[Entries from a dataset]
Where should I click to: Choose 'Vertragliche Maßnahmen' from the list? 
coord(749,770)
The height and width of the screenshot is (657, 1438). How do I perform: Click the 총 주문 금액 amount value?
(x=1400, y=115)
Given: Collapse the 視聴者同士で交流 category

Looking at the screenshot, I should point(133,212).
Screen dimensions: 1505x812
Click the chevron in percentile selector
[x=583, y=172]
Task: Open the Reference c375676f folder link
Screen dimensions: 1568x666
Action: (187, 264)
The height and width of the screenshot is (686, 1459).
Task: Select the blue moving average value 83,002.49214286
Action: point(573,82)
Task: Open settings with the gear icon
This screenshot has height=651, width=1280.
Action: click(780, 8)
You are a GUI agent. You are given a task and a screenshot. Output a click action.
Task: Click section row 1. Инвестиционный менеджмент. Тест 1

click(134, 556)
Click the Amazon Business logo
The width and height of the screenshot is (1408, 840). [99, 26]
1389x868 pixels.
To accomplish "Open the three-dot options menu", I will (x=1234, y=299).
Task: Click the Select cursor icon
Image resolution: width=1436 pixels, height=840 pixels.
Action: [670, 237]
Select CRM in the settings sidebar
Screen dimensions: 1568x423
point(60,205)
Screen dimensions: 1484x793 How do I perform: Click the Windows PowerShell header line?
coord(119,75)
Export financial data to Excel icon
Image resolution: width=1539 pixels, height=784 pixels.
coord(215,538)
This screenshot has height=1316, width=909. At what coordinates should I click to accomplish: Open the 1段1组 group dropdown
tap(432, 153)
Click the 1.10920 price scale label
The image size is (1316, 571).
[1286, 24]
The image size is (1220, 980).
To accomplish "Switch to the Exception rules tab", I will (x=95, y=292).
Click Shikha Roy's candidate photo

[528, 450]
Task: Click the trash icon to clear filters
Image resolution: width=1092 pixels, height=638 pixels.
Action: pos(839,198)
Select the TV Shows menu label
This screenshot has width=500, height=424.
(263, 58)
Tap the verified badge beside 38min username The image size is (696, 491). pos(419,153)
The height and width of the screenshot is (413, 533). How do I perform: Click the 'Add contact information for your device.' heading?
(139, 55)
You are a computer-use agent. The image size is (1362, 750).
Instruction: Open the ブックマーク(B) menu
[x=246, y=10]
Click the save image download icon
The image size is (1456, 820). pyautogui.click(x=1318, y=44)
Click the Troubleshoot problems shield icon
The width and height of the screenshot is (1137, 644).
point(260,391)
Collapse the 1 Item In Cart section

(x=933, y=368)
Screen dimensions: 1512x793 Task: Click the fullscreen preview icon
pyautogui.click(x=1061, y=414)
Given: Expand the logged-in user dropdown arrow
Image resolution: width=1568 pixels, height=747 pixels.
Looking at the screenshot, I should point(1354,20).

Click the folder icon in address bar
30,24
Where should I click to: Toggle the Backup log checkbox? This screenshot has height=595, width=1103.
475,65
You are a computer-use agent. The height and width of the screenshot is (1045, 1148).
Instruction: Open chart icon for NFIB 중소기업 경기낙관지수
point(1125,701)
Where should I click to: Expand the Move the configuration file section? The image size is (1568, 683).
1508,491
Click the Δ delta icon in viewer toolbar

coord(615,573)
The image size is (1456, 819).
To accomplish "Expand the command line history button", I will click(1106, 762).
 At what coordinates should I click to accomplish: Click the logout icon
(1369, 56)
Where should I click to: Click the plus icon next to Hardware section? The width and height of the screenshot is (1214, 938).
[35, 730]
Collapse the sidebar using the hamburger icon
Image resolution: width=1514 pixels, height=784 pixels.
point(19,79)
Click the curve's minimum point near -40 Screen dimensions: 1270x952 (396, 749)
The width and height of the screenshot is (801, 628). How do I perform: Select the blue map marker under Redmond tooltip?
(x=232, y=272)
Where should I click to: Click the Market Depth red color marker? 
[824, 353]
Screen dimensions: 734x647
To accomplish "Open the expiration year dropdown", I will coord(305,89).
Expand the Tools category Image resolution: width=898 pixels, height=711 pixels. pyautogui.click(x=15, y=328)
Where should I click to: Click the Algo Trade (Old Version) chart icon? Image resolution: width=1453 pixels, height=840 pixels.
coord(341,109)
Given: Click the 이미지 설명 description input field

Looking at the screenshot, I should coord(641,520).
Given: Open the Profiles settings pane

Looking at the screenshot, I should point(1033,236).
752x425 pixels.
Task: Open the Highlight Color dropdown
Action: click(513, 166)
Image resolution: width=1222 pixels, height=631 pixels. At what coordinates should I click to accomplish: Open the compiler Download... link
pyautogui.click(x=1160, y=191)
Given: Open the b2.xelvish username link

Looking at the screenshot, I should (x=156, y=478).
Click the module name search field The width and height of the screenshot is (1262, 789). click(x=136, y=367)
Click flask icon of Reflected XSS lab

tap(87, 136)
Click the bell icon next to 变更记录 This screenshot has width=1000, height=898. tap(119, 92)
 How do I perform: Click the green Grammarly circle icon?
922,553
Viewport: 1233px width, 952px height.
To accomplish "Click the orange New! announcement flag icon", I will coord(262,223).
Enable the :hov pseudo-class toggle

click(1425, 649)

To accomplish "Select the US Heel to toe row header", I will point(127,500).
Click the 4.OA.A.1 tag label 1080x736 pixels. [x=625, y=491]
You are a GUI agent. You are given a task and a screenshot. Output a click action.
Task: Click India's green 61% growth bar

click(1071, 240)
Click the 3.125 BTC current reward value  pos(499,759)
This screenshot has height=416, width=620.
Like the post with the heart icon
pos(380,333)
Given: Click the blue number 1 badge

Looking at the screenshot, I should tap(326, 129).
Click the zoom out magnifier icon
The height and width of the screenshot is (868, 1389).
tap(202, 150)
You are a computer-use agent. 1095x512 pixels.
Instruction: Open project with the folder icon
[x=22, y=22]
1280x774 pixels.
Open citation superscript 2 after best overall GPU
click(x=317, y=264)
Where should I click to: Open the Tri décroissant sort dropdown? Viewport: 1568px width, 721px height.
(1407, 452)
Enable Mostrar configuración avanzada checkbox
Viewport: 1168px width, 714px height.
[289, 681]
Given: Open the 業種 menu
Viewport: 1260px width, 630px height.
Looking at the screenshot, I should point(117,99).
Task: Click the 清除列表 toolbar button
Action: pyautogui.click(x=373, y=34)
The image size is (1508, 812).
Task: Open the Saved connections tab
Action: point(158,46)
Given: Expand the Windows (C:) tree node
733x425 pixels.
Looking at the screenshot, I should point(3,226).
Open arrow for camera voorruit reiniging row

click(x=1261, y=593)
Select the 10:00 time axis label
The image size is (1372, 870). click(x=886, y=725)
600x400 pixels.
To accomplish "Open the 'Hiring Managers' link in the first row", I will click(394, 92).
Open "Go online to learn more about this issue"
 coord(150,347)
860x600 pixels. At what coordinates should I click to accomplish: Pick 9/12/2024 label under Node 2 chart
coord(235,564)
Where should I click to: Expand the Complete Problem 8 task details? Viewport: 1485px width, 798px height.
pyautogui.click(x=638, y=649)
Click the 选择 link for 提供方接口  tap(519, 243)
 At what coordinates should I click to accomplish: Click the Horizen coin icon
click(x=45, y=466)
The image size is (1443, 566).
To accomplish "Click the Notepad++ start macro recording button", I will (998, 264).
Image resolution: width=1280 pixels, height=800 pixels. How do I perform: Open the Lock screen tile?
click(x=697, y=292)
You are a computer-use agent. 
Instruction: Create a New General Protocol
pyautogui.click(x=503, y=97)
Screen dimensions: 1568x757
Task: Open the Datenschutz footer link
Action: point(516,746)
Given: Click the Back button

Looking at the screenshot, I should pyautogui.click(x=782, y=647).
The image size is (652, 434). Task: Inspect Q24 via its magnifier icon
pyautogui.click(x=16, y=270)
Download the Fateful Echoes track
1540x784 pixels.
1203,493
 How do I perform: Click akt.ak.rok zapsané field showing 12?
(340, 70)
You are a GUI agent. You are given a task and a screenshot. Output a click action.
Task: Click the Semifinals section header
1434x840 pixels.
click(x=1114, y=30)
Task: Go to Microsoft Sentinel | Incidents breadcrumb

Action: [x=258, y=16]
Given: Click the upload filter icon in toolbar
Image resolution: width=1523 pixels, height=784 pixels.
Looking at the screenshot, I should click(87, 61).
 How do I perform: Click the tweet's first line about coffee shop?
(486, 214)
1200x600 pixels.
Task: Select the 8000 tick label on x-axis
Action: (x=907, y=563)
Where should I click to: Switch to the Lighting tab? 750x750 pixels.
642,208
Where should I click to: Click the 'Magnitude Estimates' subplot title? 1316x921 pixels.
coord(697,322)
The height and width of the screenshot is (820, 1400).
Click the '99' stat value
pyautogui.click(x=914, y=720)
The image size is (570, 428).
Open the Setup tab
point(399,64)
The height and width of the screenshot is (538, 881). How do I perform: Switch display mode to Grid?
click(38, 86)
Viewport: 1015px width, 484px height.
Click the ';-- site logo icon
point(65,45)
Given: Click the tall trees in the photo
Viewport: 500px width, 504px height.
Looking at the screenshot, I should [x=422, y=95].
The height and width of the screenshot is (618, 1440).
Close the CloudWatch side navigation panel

What is required: Present every line from the start of the entries through the line containing "will (x=1234, y=299).", inclusive, as a numbered list, omitting blank lines.

Solution to the problem:
1. Where should I click to: Choose 'Vertragliche Maßnahmen' from the list? 
2. coord(749,770)
3. The height and width of the screenshot is (657, 1438). How do I perform: Click the 총 주문 금액 amount value?
4. (x=1400, y=115)
5. Given: Collapse the 視聴者同士で交流 category
6. Looking at the screenshot, I should point(133,212).
7. Screen dimensions: 1505x812
8. Click the chevron in percentile selector
9. [x=583, y=172]
10. Task: Open the Reference c375676f folder link
11. Screen dimensions: 1568x666
12. Action: (187, 264)
13. The height and width of the screenshot is (686, 1459).
14. Task: Select the blue moving average value 83,002.49214286
15. Action: point(573,82)
16. Task: Open settings with the gear icon
17. This screenshot has height=651, width=1280.
18. Action: click(780, 8)
19. You are a GUI agent. You are given a task and a screenshot. Output a click action.
20. Task: Click section row 1. Инвестиционный менеджмент. Тест 1
21. click(134, 556)
22. Click the Amazon Business logo
23. The width and height of the screenshot is (1408, 840). [99, 26]
24. 1389x868 pixels.
25. To accomplish "Open the three-dot options menu", I will (x=1234, y=299).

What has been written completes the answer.